* Material for this exercise:
####

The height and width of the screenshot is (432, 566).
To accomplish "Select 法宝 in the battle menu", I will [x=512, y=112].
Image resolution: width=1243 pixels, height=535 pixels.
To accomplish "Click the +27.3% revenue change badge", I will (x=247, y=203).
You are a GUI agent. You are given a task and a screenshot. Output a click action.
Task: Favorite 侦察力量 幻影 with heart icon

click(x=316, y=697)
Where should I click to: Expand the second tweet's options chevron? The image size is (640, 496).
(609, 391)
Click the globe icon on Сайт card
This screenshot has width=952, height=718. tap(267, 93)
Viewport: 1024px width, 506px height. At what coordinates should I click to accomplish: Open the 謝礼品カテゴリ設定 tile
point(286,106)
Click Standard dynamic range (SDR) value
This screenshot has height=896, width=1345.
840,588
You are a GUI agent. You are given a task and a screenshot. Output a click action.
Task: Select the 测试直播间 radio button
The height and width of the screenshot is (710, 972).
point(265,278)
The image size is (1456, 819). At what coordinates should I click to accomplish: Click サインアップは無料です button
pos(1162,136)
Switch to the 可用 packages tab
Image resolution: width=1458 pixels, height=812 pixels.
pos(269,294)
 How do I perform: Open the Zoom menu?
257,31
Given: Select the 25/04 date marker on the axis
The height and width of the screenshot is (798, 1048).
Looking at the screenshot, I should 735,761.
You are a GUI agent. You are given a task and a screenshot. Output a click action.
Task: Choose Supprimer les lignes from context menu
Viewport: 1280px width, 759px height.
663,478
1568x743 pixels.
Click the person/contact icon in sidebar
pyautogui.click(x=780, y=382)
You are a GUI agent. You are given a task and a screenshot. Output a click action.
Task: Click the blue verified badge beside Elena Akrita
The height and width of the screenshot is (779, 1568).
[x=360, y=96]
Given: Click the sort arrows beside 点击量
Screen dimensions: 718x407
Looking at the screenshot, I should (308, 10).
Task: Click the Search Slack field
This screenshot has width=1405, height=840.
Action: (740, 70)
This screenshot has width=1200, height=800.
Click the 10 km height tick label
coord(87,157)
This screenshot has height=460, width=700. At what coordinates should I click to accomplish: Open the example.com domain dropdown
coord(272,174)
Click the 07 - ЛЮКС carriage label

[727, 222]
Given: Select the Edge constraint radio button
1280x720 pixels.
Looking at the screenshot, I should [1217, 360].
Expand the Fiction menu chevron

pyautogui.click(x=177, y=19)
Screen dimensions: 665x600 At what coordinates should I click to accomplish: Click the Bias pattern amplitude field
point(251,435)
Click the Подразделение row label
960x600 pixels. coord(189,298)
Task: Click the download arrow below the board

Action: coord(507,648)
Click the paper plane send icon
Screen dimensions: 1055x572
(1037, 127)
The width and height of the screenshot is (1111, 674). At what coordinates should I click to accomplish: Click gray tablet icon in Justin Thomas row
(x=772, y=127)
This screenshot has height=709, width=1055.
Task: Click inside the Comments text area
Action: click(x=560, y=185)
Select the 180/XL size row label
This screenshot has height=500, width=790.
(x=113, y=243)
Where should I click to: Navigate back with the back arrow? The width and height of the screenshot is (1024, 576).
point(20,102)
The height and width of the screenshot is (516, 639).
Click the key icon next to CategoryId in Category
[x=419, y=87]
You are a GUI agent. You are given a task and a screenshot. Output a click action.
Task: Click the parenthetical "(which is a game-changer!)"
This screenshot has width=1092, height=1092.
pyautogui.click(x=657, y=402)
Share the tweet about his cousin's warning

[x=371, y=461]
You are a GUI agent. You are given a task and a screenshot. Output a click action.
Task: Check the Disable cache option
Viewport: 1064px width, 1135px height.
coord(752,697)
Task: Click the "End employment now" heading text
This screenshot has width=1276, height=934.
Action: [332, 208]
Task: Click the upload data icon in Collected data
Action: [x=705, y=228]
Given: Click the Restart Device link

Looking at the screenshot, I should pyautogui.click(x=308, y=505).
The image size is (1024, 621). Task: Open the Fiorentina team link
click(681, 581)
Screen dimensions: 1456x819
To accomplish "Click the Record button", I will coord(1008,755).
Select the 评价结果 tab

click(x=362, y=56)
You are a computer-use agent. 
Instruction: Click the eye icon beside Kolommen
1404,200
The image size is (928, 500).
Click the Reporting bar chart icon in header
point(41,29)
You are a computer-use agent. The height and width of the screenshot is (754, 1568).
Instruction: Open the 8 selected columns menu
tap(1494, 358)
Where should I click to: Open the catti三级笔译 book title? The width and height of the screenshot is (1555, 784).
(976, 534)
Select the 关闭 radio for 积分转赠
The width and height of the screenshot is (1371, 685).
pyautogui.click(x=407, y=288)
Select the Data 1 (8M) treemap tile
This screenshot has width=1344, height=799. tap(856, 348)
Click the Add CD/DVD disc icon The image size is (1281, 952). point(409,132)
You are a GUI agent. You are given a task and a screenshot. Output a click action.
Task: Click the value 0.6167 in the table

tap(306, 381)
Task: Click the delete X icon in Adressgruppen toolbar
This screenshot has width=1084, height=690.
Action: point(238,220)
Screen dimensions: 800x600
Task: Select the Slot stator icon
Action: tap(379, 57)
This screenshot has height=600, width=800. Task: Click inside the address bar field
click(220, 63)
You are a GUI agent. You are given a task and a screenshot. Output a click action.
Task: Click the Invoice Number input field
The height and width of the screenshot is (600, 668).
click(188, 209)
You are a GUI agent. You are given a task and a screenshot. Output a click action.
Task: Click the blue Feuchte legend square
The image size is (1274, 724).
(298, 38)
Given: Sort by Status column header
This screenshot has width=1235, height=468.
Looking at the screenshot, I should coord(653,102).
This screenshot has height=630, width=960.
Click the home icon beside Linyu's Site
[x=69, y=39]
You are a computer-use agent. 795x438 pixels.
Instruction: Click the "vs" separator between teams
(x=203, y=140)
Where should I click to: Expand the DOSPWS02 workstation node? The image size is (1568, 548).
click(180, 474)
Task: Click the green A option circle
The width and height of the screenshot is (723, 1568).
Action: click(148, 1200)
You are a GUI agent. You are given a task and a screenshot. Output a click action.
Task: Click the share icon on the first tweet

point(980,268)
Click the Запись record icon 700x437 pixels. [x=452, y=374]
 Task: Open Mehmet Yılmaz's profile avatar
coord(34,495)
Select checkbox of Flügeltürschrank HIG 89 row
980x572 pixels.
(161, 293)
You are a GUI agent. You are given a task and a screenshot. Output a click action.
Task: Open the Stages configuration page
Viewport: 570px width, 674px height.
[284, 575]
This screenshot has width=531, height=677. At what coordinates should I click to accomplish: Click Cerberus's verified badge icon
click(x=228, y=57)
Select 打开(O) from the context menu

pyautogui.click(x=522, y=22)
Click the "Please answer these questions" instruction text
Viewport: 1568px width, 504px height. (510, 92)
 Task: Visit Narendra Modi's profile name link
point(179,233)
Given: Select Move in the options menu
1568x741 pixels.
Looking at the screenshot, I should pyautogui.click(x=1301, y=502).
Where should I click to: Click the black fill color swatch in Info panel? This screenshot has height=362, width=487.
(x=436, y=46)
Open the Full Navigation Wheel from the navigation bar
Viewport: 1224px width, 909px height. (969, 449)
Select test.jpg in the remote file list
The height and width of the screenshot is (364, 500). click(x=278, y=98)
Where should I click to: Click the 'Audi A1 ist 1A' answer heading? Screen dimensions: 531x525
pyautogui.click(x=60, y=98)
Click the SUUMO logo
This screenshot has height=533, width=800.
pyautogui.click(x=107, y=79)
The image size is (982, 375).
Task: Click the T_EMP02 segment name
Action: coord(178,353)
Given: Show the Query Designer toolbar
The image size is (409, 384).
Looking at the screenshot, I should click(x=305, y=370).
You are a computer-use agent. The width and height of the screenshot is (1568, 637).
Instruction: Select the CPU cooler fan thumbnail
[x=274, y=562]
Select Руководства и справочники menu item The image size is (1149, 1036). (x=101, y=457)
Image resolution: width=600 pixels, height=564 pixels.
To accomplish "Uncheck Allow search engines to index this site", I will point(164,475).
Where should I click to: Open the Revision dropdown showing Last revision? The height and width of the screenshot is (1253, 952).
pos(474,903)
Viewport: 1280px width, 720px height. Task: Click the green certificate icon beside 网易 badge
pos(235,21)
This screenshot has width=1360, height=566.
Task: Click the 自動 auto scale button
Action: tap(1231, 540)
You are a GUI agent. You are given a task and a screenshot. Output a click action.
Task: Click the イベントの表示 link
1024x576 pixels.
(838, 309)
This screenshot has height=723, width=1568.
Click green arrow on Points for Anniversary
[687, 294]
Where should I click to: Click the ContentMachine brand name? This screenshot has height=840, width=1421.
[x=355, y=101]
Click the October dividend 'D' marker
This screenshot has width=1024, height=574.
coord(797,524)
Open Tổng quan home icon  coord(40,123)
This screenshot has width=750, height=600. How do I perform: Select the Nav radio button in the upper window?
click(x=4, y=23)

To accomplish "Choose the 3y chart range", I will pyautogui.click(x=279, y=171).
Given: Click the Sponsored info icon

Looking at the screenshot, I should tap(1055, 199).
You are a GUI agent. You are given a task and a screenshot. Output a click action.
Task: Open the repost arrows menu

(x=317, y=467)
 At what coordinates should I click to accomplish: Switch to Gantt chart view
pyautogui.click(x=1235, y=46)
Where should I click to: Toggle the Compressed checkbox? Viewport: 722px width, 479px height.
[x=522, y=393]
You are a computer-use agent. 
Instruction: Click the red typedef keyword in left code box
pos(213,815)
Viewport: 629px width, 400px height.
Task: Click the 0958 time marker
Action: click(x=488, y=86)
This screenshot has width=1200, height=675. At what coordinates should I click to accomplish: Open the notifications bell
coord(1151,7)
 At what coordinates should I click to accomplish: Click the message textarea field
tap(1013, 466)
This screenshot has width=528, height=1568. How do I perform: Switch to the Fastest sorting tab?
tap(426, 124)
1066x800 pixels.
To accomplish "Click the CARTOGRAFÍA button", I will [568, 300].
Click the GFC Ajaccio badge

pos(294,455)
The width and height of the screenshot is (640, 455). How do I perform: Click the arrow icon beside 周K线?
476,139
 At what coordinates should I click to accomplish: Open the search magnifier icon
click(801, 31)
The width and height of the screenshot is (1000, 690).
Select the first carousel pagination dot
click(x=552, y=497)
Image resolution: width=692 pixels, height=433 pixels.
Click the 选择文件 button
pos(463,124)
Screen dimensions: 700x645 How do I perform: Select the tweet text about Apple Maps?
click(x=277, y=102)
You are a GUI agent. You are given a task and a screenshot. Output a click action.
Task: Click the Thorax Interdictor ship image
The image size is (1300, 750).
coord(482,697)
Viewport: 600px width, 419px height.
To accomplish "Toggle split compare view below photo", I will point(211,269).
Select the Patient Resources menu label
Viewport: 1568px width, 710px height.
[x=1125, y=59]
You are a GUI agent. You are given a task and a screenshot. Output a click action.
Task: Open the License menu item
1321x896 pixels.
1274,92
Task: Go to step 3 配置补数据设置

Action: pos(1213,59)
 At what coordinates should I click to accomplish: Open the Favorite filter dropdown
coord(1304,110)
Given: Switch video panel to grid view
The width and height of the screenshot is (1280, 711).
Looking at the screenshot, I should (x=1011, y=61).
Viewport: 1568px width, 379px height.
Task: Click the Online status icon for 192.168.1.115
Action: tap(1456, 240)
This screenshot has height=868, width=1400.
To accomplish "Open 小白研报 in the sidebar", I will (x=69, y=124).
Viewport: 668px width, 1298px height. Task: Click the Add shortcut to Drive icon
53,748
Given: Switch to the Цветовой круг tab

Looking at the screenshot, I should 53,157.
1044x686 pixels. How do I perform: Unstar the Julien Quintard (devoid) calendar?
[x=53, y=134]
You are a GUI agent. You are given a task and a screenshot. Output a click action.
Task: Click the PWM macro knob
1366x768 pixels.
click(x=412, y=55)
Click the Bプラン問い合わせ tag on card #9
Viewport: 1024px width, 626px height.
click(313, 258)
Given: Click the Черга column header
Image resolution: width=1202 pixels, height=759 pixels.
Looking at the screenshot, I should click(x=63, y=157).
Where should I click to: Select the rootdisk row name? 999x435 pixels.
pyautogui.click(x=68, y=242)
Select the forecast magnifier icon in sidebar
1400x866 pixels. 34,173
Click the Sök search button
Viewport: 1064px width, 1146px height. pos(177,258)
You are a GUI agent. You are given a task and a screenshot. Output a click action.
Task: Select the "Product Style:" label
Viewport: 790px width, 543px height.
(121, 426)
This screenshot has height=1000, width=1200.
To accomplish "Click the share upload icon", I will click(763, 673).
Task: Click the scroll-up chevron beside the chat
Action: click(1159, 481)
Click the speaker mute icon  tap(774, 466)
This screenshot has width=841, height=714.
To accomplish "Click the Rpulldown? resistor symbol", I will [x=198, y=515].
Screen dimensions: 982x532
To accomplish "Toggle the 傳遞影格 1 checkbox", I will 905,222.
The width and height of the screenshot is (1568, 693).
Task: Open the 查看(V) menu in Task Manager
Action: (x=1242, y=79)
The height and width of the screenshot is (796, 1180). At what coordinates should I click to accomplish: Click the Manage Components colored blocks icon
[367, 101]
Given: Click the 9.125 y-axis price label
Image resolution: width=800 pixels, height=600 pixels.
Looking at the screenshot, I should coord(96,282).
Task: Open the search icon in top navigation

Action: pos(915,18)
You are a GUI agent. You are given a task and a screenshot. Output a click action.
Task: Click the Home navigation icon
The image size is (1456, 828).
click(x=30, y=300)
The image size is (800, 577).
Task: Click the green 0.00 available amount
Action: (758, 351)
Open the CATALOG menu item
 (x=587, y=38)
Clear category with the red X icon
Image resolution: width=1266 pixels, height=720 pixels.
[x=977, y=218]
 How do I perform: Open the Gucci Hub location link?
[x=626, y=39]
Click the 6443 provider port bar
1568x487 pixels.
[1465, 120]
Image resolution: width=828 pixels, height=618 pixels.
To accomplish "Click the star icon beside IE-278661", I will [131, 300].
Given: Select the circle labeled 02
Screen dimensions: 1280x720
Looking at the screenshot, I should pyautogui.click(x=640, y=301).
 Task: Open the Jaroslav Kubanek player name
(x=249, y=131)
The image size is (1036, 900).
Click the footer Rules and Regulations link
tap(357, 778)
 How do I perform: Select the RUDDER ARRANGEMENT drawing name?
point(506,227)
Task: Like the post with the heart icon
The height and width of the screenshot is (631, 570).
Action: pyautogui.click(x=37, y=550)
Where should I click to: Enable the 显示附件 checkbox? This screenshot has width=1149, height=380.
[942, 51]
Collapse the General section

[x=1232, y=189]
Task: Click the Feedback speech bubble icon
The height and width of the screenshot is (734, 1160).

####

* Problem to work on:
Using the records above, copy word for word the line with "Click the 6443 provider port bar", the line with "The image size is (1036, 900).", and every line between them.

* Response box:
Click the 6443 provider port bar
1568x487 pixels.
[1465, 120]
Image resolution: width=828 pixels, height=618 pixels.
To accomplish "Click the star icon beside IE-278661", I will [131, 300].
Given: Select the circle labeled 02
Screen dimensions: 1280x720
Looking at the screenshot, I should pyautogui.click(x=640, y=301).
 Task: Open the Jaroslav Kubanek player name
(x=249, y=131)
The image size is (1036, 900).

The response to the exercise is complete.